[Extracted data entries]

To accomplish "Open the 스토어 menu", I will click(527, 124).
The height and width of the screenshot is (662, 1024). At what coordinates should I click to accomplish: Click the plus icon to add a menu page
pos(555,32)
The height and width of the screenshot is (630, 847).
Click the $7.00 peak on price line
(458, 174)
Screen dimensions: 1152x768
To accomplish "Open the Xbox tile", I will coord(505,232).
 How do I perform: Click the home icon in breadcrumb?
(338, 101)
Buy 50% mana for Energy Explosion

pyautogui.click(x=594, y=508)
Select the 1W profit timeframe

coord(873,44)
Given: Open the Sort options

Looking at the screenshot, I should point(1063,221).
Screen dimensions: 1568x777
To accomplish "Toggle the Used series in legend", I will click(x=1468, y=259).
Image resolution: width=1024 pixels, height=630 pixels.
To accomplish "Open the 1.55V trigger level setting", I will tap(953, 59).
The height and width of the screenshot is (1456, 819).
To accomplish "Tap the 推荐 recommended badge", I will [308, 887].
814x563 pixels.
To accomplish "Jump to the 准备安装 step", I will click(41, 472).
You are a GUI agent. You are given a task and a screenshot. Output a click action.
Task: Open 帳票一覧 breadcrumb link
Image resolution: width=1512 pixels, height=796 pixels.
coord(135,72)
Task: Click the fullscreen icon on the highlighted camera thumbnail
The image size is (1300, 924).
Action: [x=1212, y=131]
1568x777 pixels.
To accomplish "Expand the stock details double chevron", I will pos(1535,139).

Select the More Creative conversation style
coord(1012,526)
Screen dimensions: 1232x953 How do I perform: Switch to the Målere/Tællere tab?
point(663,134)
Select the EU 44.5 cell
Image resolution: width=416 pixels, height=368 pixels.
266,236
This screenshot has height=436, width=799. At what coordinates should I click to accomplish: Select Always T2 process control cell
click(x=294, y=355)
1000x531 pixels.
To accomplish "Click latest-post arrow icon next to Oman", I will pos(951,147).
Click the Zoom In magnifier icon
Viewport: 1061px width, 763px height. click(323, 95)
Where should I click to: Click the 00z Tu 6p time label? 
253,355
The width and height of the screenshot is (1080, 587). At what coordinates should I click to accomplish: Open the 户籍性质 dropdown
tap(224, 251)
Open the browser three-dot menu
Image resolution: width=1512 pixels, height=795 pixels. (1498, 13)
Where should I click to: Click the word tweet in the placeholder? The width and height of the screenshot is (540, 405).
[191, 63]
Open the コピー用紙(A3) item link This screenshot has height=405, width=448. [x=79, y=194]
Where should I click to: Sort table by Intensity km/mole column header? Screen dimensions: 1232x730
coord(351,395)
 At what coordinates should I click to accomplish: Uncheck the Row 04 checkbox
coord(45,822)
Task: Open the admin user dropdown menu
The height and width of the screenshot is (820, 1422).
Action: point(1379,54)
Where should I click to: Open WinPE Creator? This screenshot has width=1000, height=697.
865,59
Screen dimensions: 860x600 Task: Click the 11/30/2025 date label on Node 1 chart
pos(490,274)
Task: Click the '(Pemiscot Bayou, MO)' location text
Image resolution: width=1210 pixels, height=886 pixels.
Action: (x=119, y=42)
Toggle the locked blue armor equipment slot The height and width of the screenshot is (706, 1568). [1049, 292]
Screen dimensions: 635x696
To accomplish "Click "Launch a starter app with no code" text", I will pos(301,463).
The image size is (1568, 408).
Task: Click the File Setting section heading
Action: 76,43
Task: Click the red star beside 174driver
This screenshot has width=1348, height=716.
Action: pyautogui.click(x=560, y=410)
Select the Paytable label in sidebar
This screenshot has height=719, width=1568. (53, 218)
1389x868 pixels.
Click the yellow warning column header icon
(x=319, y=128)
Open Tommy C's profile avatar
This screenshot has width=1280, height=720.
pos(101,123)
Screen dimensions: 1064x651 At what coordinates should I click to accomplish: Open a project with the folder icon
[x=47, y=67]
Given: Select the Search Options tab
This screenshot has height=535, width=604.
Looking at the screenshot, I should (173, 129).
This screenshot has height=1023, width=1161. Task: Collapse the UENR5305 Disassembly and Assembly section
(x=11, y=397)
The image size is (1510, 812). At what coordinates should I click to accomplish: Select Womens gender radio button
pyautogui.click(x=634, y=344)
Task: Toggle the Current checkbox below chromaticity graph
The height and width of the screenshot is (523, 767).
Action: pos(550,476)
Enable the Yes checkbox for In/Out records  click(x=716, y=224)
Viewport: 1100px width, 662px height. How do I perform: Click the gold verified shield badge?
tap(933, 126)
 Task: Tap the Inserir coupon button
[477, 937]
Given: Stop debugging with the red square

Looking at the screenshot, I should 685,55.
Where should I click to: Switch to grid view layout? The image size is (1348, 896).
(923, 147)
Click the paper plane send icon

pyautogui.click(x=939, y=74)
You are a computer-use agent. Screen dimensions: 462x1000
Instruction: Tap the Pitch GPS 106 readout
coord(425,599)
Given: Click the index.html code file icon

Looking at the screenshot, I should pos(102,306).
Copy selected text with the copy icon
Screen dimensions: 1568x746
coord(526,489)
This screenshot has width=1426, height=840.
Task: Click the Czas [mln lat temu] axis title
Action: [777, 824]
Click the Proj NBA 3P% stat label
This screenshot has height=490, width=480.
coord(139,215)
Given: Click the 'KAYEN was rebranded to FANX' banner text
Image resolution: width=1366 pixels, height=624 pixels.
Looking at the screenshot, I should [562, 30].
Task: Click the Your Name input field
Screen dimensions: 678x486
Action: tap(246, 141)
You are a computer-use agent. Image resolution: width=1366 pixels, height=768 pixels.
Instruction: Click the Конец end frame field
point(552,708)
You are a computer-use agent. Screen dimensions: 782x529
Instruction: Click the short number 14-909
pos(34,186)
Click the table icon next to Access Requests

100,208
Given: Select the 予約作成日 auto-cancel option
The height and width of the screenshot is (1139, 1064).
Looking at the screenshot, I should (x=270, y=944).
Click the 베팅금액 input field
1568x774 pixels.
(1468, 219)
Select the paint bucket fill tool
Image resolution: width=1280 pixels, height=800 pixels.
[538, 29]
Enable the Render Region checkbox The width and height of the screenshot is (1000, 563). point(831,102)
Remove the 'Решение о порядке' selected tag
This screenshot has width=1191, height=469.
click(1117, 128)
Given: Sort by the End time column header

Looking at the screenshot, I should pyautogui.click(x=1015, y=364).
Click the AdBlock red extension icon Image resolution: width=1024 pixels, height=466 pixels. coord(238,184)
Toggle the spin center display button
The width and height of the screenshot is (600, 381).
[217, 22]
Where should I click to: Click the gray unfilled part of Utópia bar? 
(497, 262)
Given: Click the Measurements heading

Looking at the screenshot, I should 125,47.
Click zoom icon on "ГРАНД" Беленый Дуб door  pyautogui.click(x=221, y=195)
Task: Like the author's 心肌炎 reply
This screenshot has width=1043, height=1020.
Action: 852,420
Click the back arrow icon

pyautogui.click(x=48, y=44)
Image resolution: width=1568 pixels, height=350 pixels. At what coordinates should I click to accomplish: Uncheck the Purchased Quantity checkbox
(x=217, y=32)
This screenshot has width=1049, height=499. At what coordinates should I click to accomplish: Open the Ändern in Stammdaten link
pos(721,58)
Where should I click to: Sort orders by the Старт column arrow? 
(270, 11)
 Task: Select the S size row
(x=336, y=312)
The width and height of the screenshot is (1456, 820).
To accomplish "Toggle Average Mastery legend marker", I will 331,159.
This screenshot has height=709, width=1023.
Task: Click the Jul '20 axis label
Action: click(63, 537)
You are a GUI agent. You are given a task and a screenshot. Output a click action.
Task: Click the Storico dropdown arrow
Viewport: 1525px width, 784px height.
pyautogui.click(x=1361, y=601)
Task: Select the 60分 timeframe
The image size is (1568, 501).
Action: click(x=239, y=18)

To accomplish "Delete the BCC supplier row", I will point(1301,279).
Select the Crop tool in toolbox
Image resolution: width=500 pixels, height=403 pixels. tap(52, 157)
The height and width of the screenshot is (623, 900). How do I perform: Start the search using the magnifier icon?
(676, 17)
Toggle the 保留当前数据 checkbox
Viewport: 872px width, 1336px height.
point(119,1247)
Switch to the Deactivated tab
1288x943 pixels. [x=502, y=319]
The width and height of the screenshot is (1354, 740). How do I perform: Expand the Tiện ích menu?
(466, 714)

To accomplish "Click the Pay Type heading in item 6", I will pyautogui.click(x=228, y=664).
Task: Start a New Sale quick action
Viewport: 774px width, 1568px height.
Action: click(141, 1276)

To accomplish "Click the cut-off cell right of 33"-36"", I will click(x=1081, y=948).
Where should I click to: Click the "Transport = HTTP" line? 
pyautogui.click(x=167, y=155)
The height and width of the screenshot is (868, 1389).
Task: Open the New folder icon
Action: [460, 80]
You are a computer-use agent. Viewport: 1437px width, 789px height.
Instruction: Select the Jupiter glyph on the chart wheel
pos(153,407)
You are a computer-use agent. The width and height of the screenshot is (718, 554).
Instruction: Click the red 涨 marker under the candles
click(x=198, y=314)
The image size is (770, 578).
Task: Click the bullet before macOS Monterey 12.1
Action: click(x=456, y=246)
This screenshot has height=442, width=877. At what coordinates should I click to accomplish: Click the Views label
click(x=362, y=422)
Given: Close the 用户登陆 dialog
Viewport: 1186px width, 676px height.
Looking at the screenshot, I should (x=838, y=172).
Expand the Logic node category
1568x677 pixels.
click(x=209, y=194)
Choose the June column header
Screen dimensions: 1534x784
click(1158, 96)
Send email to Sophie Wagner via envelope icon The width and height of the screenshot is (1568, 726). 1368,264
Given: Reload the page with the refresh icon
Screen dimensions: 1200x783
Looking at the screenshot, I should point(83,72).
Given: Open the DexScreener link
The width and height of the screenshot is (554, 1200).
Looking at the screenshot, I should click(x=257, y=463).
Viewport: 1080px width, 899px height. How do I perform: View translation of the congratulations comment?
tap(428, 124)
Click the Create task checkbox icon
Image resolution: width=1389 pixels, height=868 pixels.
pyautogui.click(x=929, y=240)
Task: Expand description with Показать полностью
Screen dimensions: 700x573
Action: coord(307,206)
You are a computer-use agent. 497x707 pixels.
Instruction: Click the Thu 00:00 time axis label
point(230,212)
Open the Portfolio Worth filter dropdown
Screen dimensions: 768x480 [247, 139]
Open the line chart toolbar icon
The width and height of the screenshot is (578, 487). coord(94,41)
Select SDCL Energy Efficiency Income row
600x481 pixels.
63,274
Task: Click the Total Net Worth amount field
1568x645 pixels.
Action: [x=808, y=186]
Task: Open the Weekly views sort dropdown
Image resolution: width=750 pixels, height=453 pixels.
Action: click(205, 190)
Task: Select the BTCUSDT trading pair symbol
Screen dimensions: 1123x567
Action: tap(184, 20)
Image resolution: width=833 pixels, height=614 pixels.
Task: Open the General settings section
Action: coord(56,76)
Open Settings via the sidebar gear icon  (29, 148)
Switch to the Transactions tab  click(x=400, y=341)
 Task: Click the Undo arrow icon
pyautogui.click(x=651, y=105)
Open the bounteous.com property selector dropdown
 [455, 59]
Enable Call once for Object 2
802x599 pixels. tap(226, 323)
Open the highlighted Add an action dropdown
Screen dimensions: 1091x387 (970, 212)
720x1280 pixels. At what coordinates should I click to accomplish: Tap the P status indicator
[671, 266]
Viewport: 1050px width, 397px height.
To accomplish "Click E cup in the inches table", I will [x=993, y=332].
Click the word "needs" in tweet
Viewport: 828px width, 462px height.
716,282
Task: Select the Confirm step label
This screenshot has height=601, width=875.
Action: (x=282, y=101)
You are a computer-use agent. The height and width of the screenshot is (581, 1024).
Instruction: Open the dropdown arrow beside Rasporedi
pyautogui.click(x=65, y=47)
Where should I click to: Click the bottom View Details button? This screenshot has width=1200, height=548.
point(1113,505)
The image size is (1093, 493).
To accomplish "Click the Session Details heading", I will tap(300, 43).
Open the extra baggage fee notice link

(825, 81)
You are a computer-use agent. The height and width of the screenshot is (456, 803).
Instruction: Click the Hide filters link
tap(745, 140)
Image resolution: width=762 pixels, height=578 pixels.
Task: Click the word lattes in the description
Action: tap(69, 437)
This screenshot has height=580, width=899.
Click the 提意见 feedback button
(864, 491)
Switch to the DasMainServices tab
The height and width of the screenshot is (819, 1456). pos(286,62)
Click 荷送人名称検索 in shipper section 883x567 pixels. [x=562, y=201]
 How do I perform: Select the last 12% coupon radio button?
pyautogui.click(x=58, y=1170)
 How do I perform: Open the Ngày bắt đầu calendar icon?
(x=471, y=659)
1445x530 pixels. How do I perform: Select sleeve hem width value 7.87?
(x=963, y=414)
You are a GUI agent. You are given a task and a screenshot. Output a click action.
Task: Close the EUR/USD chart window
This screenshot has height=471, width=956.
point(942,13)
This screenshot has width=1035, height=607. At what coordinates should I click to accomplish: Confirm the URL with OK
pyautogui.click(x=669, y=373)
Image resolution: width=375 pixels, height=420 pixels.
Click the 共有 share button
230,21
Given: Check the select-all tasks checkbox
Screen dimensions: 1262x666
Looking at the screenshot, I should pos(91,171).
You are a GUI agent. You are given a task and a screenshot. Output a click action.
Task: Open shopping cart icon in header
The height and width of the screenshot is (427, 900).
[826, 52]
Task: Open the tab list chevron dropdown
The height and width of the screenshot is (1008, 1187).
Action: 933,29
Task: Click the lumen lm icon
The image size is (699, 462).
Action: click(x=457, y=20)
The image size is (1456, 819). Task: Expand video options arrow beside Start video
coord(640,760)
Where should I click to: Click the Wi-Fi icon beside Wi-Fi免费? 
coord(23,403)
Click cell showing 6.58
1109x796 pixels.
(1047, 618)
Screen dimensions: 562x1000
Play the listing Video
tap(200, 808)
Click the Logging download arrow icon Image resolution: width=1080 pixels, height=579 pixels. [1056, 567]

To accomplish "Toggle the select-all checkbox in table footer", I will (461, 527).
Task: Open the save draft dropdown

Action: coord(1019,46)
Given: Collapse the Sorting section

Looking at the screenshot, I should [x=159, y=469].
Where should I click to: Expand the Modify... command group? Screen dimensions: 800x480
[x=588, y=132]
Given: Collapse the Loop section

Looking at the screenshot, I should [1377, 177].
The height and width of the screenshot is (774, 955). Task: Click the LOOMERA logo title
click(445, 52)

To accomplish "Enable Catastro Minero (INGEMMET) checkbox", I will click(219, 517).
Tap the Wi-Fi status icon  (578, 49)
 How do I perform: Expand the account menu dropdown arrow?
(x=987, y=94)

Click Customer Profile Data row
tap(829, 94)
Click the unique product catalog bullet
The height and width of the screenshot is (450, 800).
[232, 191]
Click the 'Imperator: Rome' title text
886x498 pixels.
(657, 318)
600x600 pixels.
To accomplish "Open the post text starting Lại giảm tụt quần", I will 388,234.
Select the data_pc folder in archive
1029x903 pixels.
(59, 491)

◆ **EXERCISE AIM**
The lines above, starting at the one with "Click the Create task checkbox icon" and ending at the one with "You are a computer-use agent. 497x707 pixels.", are the only ones to return, exactly as written.

◆ **RESULT**
Click the Create task checkbox icon
Image resolution: width=1389 pixels, height=868 pixels.
pyautogui.click(x=929, y=240)
Task: Expand description with Показать полностью
Screen dimensions: 700x573
Action: coord(307,206)
You are a computer-use agent. 497x707 pixels.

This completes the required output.